The `rollout` function generated a list of 56 <class 'imitation.data.types.TrajectoryWithRew'>.
After flattening, this list is turned into a <class 'imitation.data.types.Transitions'> object containing 28000 transitions.
The transitions object contains arrays for: obs, acts, infos, next_obs, dones."

After we collected our transitions, it’s time to set up our behavior cloning algorithm.

from imitation.algorithms import bc

bc_trainer = bc.BC(
    observation_space=env.observation_space,
    action_space=env.action_space,
    demonstrations=transitions,
    rng=rng,
)

As you can see the untrained policy only gets poor rewards:

reward_before_training, _ = evaluate_policy(bc_trainer.policy, env, 10)
print(f"Reward before training: {reward_before_training}")

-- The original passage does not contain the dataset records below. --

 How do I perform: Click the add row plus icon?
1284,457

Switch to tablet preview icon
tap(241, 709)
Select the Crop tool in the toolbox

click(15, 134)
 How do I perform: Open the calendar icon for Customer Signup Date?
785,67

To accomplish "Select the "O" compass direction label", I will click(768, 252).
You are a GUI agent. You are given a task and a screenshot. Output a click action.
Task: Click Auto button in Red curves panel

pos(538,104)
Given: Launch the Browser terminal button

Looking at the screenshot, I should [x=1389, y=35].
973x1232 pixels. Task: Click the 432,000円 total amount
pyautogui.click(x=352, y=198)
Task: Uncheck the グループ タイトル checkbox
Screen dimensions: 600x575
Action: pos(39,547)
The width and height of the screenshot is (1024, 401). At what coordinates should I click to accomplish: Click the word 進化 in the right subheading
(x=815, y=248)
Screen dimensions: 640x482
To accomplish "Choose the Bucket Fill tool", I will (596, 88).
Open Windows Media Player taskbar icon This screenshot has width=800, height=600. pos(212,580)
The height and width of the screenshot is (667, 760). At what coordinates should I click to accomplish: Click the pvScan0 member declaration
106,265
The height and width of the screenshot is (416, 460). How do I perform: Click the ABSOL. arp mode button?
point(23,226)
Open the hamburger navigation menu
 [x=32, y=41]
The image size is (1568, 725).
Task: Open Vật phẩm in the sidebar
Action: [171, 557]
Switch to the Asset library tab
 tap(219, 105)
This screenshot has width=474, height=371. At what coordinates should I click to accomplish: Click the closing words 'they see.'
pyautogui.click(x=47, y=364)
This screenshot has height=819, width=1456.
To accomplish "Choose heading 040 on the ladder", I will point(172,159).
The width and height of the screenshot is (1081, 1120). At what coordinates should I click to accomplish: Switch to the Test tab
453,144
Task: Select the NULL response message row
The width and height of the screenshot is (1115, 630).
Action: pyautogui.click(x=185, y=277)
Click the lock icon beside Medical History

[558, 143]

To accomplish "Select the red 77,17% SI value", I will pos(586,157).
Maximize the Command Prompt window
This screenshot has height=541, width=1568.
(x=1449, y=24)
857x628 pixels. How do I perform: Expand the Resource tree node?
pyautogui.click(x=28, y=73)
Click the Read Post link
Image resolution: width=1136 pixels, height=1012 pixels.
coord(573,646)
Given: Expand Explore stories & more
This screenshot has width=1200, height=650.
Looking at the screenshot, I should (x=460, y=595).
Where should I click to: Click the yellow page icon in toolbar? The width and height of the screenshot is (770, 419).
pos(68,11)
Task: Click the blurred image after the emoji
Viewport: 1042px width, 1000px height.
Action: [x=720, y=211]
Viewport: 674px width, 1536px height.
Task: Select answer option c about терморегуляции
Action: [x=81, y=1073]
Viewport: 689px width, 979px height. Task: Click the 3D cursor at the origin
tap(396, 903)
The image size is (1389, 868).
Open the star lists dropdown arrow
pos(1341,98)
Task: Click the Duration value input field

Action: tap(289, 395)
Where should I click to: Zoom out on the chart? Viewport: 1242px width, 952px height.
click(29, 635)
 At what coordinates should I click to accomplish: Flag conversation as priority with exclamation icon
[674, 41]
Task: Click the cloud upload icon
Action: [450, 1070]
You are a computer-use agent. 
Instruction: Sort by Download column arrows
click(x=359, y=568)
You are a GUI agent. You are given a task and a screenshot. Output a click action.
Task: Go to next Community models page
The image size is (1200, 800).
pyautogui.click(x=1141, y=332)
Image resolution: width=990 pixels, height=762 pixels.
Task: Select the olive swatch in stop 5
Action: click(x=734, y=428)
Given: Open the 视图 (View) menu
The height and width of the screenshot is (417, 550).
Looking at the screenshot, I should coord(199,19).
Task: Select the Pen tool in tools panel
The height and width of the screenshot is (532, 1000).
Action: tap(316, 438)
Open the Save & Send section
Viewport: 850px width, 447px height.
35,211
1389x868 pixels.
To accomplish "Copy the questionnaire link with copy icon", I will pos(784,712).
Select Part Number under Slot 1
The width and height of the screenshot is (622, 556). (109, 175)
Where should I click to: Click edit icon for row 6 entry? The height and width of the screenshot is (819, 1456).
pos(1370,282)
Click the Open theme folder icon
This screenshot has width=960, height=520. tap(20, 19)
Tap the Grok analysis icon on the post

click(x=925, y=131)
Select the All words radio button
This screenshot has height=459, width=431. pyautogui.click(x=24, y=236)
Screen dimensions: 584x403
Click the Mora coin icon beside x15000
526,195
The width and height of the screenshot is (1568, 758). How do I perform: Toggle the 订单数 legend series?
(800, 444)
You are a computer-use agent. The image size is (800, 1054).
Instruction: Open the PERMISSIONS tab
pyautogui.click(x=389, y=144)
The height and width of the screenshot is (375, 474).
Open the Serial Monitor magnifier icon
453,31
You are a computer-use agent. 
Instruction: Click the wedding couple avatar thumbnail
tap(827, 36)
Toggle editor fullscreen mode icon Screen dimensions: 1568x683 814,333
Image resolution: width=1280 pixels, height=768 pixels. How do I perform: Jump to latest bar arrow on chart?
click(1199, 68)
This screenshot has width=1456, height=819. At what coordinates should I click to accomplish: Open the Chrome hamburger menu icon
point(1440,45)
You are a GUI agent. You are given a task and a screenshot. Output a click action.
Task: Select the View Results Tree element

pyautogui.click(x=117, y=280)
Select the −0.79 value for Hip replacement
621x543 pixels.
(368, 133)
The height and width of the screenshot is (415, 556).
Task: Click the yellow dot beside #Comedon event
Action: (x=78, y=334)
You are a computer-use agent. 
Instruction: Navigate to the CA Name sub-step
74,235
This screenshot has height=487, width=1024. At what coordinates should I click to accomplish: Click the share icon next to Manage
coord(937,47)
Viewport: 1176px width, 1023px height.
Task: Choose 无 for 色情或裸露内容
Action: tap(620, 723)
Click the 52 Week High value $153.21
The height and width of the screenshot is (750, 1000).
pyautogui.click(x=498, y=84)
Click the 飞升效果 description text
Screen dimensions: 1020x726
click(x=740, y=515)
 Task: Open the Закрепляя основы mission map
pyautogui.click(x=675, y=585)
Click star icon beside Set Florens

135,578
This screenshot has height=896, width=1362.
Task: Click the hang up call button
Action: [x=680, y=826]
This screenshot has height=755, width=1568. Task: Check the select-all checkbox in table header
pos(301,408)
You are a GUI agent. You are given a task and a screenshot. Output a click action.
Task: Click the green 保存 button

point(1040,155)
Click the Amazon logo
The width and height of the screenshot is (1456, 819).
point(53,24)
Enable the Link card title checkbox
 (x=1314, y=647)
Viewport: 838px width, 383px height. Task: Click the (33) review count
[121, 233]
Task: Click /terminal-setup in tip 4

Reward before training: 8.2

After training, we can match the rewards of the expert (500):

bc_trainer.train(n_epochs=1)
reward_after_training, _ = evaluate_policy(bc_trainer.policy, env, 10)
print(f"Reward after training: {reward_after_training}")

---------------------------------
| batch_size        | 32        |
| bc/               |           |
|    batch          | 0         |
|    ent_loss       | -0.000693 |
|    entropy        | 0.693     |
|    epoch          | 0         |
|    l2_loss        | 0         |
|    l2_norm        | 72.5      |
|    loss           | 0.693     |
|    neglogp        | 0.694     |
|    prob_true_act  | 0.5       |
|    samples_so_far | 32        |
---------------------------------
---------------------------------
| batch_size        | 32        |
| bc/               |           |
|    batch          | 500       |
|    ent_loss       | -0.000237 |
|    entropy        | 0.237     |
|    epoch          | 0         |
|    l2_loss        | 0         |
|    l2_norm        | 93.5      |
|    loss           | 0.321     |
|    neglogp        | 0.321     |
|    prob_true_act  | 0.832     |
|    samples_so_far | 16032     |
---------------------------------
Reward after training: 500.0